*Exercise A:*
In the article on AI detection of mitotic figures, how many examples does the new mitotic figure dataset contain?
*Exercise B:*
Write out the article on AI detection of mitotic figures from "Researchers at University" down to "previous state-of-the-art models.".
*Exercise C:*
Extend the article on AI detection of mitotic figures, starting after its last sentence.

Detecting Cancer's Cellular Signatures: How AI is Revolutionizing Mitotic Figure Detection

Counting dividing cells under a microscope might sound straightforward, but for pathologists diagnosing cancer, it's a painstaking task that can make the difference between accurate treatment and misdiagnosis. Enter OMG-Net (Optimised Mitoses Generator Network) - a breakthrough AI framework that's changing the game.

The Challenge: Finding Needles in Microscopic Haystacks

When cells divide during mitosis, they're markers of how aggressively a tumor is growing. Pathologists traditionally count these "mitotic figures" in tissue samples to grade cancers - but there's a problem. These cells are tiny, they look different at various stages of division, and other cellular structures love to masquerade as mitotic figures. Even experienced pathologists often disagree on what they're seeing.

The result? Time-consuming analysis prone to human error, with potential consequences for patient care.

The Breakthrough: A Two-Stage AI Detective

Researchers at University College London and collaborators have created something remarkable: the largest dataset of mitotic figures ever assembled (74,620 examples!) and an AI framework that outperforms previous state-of-the-art models.

Here's what makes OMG-Net special:

1. Segment Anything Model (SAM) as a Cell Finder

First, SAM automatically outlines every cell-like object in microscope images. Think of it as casting a wide net to catch everything that might be interesting.

2. Smart Classification with Enhanced Vision

Then, an adapted ResNet18 neural network examines each outlined object, but with a twist - it sees both the regular microscope image and the cell outline simultaneously. This dual perspective helps it focus on the morphological features that matter.

*The data:*
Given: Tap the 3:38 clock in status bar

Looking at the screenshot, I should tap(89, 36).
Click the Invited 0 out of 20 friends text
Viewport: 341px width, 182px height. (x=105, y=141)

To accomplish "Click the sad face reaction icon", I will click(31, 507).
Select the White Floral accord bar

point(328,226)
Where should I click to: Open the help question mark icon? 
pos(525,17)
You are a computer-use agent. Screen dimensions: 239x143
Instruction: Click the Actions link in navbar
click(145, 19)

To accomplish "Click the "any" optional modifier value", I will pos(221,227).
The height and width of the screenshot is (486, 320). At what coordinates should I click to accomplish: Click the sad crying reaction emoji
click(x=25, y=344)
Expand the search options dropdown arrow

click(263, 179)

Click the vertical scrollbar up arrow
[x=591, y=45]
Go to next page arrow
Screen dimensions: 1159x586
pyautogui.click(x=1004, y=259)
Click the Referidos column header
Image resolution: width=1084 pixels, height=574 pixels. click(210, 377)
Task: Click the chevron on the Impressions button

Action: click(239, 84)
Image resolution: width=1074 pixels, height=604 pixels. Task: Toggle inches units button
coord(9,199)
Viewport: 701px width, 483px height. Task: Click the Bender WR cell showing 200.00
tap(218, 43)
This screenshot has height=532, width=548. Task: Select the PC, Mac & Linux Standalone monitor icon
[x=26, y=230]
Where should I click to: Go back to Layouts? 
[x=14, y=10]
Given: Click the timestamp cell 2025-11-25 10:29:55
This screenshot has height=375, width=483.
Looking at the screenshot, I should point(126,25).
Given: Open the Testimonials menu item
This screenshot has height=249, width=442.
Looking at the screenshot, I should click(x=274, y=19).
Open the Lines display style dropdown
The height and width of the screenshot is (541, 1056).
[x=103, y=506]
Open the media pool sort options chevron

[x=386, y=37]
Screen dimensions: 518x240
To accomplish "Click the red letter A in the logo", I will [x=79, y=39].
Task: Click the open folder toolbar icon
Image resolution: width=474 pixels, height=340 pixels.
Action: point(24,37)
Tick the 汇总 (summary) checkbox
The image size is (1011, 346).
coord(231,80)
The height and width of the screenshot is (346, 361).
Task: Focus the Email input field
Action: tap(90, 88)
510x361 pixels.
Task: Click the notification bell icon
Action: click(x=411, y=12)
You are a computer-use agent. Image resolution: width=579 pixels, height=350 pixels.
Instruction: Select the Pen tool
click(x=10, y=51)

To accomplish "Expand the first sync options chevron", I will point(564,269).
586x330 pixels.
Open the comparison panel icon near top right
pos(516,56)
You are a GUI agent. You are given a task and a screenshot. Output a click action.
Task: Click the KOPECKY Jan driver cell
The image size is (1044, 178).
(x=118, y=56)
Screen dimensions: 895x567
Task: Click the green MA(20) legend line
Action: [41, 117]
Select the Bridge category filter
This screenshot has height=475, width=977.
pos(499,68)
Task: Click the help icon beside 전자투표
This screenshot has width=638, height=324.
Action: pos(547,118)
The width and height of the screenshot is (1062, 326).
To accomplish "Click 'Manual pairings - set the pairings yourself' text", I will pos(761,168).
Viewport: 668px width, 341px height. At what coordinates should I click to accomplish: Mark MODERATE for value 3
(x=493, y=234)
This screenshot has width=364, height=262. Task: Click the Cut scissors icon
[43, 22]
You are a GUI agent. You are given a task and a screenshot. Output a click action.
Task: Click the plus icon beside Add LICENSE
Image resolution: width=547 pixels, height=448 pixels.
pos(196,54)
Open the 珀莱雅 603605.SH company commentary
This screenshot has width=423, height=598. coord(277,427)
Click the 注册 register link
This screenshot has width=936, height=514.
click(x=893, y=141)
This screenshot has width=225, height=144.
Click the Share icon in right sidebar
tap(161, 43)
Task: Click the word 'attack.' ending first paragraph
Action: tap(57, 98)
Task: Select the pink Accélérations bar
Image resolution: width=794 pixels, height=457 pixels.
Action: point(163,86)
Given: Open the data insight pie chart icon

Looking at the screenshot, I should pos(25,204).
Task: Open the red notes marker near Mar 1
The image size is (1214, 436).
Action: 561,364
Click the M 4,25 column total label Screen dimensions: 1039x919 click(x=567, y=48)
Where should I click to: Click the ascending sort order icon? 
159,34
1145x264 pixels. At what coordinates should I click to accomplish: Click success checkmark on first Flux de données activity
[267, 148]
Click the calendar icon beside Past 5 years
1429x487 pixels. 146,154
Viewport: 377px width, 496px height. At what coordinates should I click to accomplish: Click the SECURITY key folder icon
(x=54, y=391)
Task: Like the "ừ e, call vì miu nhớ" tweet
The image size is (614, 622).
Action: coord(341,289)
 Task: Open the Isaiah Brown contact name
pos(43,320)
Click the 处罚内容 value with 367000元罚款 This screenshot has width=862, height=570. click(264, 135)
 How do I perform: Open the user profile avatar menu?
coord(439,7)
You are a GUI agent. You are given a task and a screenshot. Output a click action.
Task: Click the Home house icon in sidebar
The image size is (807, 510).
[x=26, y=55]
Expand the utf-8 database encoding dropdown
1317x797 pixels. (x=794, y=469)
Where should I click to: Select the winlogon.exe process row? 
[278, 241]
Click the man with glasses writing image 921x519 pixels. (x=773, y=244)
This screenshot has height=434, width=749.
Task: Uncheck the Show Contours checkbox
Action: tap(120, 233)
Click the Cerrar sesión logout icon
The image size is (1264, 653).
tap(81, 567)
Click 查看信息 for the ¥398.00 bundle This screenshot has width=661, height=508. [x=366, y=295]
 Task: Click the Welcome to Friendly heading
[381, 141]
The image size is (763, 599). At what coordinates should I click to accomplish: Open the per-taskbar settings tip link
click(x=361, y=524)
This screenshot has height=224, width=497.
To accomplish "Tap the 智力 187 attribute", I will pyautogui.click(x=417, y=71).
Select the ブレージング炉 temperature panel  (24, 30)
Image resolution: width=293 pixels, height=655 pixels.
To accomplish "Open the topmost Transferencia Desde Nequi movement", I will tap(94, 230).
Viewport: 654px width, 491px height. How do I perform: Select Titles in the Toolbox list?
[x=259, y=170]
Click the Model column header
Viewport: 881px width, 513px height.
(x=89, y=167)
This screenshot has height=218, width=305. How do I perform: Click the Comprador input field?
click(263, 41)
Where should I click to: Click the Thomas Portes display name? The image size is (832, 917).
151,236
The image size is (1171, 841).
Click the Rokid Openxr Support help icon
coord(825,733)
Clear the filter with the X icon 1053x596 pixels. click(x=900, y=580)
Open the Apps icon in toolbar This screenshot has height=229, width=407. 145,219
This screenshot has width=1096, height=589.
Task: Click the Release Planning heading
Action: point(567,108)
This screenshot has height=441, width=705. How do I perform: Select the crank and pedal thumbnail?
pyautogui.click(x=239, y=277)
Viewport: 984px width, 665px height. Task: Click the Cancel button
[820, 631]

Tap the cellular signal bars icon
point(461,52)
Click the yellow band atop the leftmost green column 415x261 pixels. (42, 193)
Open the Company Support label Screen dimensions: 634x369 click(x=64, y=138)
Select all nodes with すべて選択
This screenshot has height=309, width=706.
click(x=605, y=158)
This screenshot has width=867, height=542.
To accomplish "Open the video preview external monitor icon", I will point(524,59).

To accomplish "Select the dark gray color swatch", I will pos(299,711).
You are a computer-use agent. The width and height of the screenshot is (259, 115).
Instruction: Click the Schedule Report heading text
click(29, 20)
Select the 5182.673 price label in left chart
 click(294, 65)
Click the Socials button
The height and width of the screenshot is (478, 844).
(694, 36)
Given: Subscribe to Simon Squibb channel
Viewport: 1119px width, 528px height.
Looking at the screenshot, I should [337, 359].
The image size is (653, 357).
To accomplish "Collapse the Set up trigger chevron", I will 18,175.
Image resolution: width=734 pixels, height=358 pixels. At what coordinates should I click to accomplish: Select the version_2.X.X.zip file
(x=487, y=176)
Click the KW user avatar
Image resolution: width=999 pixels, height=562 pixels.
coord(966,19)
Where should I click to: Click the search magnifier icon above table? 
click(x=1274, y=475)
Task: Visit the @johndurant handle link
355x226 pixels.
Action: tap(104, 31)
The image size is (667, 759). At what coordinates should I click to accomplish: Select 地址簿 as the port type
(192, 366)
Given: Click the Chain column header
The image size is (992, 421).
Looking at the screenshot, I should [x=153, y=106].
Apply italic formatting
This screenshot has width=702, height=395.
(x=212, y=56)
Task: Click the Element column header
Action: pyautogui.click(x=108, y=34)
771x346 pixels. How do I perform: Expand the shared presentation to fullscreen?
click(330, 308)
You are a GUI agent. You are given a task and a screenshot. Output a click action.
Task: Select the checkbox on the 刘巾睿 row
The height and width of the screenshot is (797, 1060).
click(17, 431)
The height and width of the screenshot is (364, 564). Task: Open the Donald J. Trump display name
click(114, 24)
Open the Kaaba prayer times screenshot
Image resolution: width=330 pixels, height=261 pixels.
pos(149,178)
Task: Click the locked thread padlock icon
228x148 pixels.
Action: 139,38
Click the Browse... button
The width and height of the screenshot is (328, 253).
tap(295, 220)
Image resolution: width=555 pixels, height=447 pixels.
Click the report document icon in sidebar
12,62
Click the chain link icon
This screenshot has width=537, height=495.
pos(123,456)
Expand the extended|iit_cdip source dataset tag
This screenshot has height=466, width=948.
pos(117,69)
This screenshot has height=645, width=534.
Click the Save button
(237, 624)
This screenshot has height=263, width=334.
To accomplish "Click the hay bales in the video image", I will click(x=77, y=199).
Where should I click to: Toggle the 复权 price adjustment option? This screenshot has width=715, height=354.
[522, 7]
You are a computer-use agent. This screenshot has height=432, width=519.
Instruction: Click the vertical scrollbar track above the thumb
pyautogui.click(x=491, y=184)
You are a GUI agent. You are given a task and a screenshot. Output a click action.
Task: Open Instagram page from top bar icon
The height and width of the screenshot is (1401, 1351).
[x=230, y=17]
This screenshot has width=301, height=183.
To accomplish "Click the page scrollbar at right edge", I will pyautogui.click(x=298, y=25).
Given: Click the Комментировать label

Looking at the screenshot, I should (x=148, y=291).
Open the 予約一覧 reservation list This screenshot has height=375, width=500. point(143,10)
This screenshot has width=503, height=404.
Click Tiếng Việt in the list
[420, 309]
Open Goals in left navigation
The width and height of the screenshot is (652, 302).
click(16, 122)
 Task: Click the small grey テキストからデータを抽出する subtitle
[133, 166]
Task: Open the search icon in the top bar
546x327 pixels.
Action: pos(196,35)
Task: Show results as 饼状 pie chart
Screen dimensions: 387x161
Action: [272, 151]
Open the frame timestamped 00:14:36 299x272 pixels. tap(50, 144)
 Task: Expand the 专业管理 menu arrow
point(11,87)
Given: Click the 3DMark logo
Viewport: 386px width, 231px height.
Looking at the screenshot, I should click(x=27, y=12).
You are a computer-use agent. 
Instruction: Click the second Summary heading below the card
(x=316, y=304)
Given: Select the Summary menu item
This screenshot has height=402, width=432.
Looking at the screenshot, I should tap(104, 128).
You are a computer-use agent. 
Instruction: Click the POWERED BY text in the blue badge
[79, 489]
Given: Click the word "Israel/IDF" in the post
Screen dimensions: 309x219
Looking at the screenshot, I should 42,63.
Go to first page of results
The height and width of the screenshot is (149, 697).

*Exercise output A:*
74,620

*Exercise output B:*
Researchers at University College London and collaborators have created something remarkable: the largest dataset of mitotic figures ever assembled (74,620 examples!) and an AI framework that outperforms previous state-of-the-art models.

*Exercise output C:*
The Data Innovation: Building a Better Training Ground

The team didn't just improve algorithms - they revolutionized data collection:

• Smart antibody staining: They used immunohistochemistry (pHH3 antibody) to automatically highlight mitotic figures before manual review
• Active learning loops: Pathologists corrected AI predictions, which fed back to improve the model
• Multi-species insight: Surprisingly, including canine cancer data helped train better models for human cancer detection

The Results: Beating the Competition

OMG-Net achieved an F1 score of 0.84 across multiple cancer types, significantly outperforming existing models on breast carcinoma, neuroendocrine tumors, and melanoma. In head-to-head comparisons with top-performing models from the MIDOG 2022 challenge, OMG-Net consistently came out on top.

Why This Matters

This isn't just about impressive metrics - it's about:

• Consistency: AI doesn't have "bad days" or observer variability
• Speed: What takes pathologists hours can happen in minutes
• Rare cancers: The framework includes the first large dataset for soft tissue tumors, a group of over 100 rare cancer subtypes
• Generalizability: Trained on data from multiple scanners, labs, and tumor types

The Road Ahead

The researchers are refreshingly honest about remaining challenges: neuroendocrine tumors still prove tricky, rare cancer datasets need expansion, and clinical implementation requires careful validation alongside pathologists.

But the foundation is solid. With continuous learning, federated training across institutions, and pathologist-in-the-loop refinement, OMG-Net represents a significant step toward computer-aided cancer diagnosis that could genuinely improve patient outcomes.

The Bottom Line: By combining foundation models like SAM with smart data curation and innovative two-stage detection, OMG-Net shows that AI can handle one of pathology's most challenging tasks - finding and counting the tiny cellular signatures that reveal cancer's true nature.

The code and dataset are open-source and available on GitHub and Zenodo, ensuring the research community can build on this work.